Direction
Substitute "pie chart icon" for "bar chart icon" in the stretch of rows from the line containing "1000x462 pixels." through the line containing "will click(711, 383).", and reproduce only those lines with everything else unchanged.

Input records
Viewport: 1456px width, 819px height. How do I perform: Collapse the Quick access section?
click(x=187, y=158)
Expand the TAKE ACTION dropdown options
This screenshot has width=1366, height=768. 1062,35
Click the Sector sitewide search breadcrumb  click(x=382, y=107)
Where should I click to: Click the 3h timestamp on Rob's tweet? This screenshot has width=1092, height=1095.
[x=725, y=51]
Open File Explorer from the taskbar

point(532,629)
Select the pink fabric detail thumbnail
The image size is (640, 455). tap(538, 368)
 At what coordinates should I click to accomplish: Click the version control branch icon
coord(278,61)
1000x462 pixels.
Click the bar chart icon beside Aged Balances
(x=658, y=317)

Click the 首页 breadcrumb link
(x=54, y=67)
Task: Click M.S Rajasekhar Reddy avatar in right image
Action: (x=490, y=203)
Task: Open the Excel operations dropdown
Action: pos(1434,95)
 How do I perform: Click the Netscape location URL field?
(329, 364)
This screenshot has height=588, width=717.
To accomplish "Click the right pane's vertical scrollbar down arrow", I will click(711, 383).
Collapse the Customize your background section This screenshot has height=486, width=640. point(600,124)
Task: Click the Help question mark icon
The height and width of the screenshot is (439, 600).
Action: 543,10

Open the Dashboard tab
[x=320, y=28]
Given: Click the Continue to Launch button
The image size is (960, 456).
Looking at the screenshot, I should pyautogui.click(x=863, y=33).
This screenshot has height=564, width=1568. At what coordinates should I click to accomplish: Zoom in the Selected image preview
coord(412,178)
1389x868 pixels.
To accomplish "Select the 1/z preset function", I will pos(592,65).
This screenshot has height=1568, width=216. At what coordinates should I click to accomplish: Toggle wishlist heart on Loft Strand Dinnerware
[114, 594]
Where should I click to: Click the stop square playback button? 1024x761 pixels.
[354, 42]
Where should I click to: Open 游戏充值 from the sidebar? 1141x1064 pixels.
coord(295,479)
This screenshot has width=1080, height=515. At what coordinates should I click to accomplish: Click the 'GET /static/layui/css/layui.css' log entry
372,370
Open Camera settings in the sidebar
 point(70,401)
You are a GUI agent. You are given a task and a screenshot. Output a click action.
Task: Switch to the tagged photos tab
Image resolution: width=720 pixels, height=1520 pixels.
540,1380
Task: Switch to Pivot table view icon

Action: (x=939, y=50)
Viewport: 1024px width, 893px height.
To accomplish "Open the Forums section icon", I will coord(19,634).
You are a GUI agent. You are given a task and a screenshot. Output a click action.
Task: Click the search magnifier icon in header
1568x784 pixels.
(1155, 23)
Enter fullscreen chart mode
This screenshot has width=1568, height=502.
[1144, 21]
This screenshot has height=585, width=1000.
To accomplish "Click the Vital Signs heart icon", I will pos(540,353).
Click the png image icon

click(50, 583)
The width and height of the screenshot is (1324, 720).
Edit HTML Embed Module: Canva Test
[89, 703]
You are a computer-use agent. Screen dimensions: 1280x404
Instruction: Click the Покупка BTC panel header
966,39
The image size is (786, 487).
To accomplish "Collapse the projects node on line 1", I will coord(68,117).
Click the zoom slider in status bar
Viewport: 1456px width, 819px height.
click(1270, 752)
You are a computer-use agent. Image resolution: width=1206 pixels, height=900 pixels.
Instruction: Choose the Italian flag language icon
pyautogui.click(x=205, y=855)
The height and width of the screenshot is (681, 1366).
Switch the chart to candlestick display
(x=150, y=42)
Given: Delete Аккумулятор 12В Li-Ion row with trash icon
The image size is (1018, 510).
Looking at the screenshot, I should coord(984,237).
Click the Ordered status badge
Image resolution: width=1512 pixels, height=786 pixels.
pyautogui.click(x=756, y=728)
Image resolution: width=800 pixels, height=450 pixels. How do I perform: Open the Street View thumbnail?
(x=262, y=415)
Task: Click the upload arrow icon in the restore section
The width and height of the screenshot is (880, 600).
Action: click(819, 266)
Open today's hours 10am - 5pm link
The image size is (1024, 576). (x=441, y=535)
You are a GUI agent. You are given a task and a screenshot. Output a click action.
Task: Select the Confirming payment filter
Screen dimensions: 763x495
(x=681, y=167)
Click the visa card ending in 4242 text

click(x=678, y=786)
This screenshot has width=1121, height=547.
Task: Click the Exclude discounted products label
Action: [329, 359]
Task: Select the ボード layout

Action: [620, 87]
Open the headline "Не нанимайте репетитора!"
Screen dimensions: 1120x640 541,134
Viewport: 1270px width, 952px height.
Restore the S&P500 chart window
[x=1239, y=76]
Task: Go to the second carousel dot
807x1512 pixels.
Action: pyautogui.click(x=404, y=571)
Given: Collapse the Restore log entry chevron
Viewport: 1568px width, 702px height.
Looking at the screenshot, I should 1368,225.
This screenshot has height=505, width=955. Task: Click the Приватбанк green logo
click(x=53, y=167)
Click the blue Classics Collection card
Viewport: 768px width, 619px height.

Task response
1000x462 pixels.
Click the pie chart icon beside Aged Balances
(x=658, y=317)

Click the 首页 breadcrumb link
(x=54, y=67)
Task: Click M.S Rajasekhar Reddy avatar in right image
Action: (x=490, y=203)
Task: Open the Excel operations dropdown
Action: pos(1434,95)
 How do I perform: Click the Netscape location URL field?
(329, 364)
This screenshot has height=588, width=717.
To accomplish "Click the right pane's vertical scrollbar down arrow", I will click(711, 383).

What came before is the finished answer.